**THE PROBLEM**
The whole answer is the data below, retyped exactly.

**EXTRACTED MATERIAL**
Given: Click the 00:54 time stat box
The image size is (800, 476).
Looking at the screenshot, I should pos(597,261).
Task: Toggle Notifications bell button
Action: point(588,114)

**SOLUTION FOR THIS EXERCISE**
Given: Click the 00:54 time stat box
The image size is (800, 476).
Looking at the screenshot, I should pos(597,261).
Task: Toggle Notifications bell button
Action: point(588,114)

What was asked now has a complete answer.